Infer gene regulatory network from expression data by employing multiple unsupervised learning techniques and applying a genetic algorithm for consensus optimization.

**Usage**:

```console
$ geneci run [OPTIONS]
```

**Options**:

* `--expression-data PATH`: Path to the CSV file with the expression data. Genes are distributed in rows and experimental conditions (time series) in columns.  [required]
* `--time-series PATH`: Path to the CSV file with the time series from which the individual gene networks have been inferred.

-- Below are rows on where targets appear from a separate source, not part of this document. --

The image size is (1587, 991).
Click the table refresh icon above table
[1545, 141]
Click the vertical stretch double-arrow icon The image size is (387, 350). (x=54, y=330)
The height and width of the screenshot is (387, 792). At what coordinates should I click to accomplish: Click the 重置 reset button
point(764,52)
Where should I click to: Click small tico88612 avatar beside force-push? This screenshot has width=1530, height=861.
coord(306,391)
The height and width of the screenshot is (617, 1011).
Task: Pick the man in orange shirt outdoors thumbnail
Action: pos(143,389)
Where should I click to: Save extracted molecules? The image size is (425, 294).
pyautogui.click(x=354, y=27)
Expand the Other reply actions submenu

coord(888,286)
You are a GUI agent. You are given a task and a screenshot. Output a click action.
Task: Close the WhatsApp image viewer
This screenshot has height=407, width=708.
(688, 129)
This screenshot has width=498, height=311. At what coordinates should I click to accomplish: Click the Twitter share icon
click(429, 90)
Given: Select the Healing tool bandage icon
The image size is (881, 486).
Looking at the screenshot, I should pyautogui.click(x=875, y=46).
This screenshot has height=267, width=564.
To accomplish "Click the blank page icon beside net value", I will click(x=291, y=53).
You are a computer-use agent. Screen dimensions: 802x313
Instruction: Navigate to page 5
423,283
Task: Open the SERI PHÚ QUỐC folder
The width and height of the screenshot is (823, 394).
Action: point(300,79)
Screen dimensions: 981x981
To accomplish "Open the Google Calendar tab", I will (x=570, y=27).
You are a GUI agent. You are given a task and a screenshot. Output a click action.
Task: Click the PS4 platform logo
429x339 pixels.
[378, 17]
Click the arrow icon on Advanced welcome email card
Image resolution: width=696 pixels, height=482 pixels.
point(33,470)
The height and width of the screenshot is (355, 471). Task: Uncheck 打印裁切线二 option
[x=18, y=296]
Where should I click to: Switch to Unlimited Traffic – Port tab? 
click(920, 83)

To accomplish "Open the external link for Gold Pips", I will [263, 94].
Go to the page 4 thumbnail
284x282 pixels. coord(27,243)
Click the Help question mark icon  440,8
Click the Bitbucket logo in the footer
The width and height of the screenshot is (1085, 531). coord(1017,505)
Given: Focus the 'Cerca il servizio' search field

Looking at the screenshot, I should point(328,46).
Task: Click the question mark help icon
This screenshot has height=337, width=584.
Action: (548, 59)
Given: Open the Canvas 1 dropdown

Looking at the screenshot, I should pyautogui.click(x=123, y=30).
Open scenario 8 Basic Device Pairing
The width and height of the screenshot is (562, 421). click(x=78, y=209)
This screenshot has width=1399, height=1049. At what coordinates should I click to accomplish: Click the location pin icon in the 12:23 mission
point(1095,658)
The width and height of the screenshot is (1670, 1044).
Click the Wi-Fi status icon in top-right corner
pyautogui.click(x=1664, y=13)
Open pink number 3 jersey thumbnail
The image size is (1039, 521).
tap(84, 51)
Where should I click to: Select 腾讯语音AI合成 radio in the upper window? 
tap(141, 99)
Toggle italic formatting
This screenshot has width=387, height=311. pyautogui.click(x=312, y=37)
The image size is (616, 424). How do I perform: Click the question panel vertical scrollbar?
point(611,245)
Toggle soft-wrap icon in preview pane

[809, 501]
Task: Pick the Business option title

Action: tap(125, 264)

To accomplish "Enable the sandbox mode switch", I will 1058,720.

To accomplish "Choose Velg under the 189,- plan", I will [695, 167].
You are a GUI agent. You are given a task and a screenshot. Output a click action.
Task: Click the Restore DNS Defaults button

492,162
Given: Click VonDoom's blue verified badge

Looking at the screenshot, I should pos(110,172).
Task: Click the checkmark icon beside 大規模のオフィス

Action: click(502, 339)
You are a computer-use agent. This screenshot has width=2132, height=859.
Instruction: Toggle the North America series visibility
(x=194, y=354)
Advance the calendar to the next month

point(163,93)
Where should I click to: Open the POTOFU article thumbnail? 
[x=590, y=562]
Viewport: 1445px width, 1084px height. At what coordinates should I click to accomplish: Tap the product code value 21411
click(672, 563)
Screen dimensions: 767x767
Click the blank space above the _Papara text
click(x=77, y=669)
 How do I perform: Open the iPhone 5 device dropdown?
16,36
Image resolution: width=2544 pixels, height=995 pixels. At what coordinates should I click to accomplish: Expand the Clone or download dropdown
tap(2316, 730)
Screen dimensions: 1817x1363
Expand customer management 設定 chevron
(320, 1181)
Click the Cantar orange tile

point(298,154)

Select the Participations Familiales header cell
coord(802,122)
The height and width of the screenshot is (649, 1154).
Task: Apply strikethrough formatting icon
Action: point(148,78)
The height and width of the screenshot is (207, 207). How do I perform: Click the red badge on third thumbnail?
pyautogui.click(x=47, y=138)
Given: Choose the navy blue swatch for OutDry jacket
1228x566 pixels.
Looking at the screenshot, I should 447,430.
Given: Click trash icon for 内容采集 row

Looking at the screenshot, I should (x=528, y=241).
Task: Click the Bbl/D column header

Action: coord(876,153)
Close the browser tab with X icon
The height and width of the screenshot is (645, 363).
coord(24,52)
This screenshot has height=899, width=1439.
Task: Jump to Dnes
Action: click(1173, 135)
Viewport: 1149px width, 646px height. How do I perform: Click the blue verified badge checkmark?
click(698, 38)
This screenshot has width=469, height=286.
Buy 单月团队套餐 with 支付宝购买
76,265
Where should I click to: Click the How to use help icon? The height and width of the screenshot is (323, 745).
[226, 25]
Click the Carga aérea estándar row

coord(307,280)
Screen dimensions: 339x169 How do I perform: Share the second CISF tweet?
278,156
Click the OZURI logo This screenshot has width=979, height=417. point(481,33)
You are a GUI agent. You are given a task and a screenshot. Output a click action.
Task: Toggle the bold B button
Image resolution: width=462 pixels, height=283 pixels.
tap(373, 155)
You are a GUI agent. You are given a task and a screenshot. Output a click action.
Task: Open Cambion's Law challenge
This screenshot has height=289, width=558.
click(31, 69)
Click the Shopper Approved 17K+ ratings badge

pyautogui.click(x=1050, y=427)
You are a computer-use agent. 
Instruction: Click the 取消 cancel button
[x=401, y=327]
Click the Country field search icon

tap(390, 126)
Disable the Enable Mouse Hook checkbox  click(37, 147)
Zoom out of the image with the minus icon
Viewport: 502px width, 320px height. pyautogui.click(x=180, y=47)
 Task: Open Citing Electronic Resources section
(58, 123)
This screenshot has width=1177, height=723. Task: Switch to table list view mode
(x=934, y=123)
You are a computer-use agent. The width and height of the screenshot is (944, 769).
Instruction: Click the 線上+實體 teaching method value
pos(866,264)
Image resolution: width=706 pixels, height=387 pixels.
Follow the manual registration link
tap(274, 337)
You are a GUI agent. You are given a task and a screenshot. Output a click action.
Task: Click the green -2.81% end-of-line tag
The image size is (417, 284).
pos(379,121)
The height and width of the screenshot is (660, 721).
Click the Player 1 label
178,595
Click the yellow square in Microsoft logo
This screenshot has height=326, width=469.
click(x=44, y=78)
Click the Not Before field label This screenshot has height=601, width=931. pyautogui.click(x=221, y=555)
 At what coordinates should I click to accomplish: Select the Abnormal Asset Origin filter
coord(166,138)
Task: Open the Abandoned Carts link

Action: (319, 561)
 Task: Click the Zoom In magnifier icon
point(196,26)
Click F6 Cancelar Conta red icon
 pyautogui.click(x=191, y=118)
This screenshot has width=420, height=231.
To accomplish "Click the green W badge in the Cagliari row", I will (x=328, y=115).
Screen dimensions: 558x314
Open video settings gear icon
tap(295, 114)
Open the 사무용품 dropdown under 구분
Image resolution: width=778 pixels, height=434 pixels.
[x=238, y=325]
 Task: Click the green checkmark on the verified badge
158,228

This parameter is only necessary in case of specifying the fitness function Loyalty.
* `--technique [ARACNE|BC3NET|C3NET|CLR|GENIE3_RF|GRNBOOST2|GENIE3_ET|MRNET|MRNETB|PCIT|TIGRESS|KBOOST|MEOMI|JUMP3|NARROMI|CMI2NI|RSNET|PCACMI|LOCPCACMI|PLSNET|PIDC|PUC|GRNVBEM|LEAP|NONLINEARODES|INFERELATOR]`: Inference techniques to be performed.  [required]
* `--crossover-probability FLOAT`: Crossover probability  [default: 0.9]
* `--num-parents INTEGER`: Number of parents  [default: 3]
* `--mutation-probability FLOAT`: Mutation probability. [default: 1/len(files)]
* `--mutation-strength FLOAT`: Mutation strength. [default: 0.1]
* `--population-size INTEGER`: Population size  [default: 100]
* `--num-evaluations INTEGER`: Number of evaluations  [default: 25000]
* `--cut-off-criteria [MinConf|NumLinksWithBestConf|PercLinksWithBestConf]`: Criteria for determining which links will be part of the final binary matrix.  [default: PercLinksWithBestConf]
* `--cut-off-value FLOAT`: Numeric value associated with the selected criterion. Ex: MinConf = 0.5, NumLinksWithBestConf = 10, PercLinksWithBestConf = 0.4  [default: 0.4]
* `--function TEXT`: A mathematical expression that defines a particular fitness function based on the weighted sum of several independent terms. Available terms: Quality, DegreeDistribution and Motifs.  [required]
* `--algorithm [GA|NSGAII|SMPSO]`: Evolutionary algorithm to be used during the optimization process. All are intended for a multi-objective approach with the exception of the genetic algorithm (GA).  [required]
* `--threads INTEGER`: Number of threads to be used during parallelization. By default, the maximum number of threads available in the system is used.  [default: 64]
* `--str-threads TEXT`: Comma-separated list with the identifying numbers of the threads to be used. If specified, the threads variable will automatically be set to the length of the list.
* `--plot-results / --no-plot-results`: Indicate if you want to represent results graphically. [default: --plot-results]
* `--output-dir PATH`: Path to the output folder.  [default: inferred_networks]
* `--help`: Show this message and exit.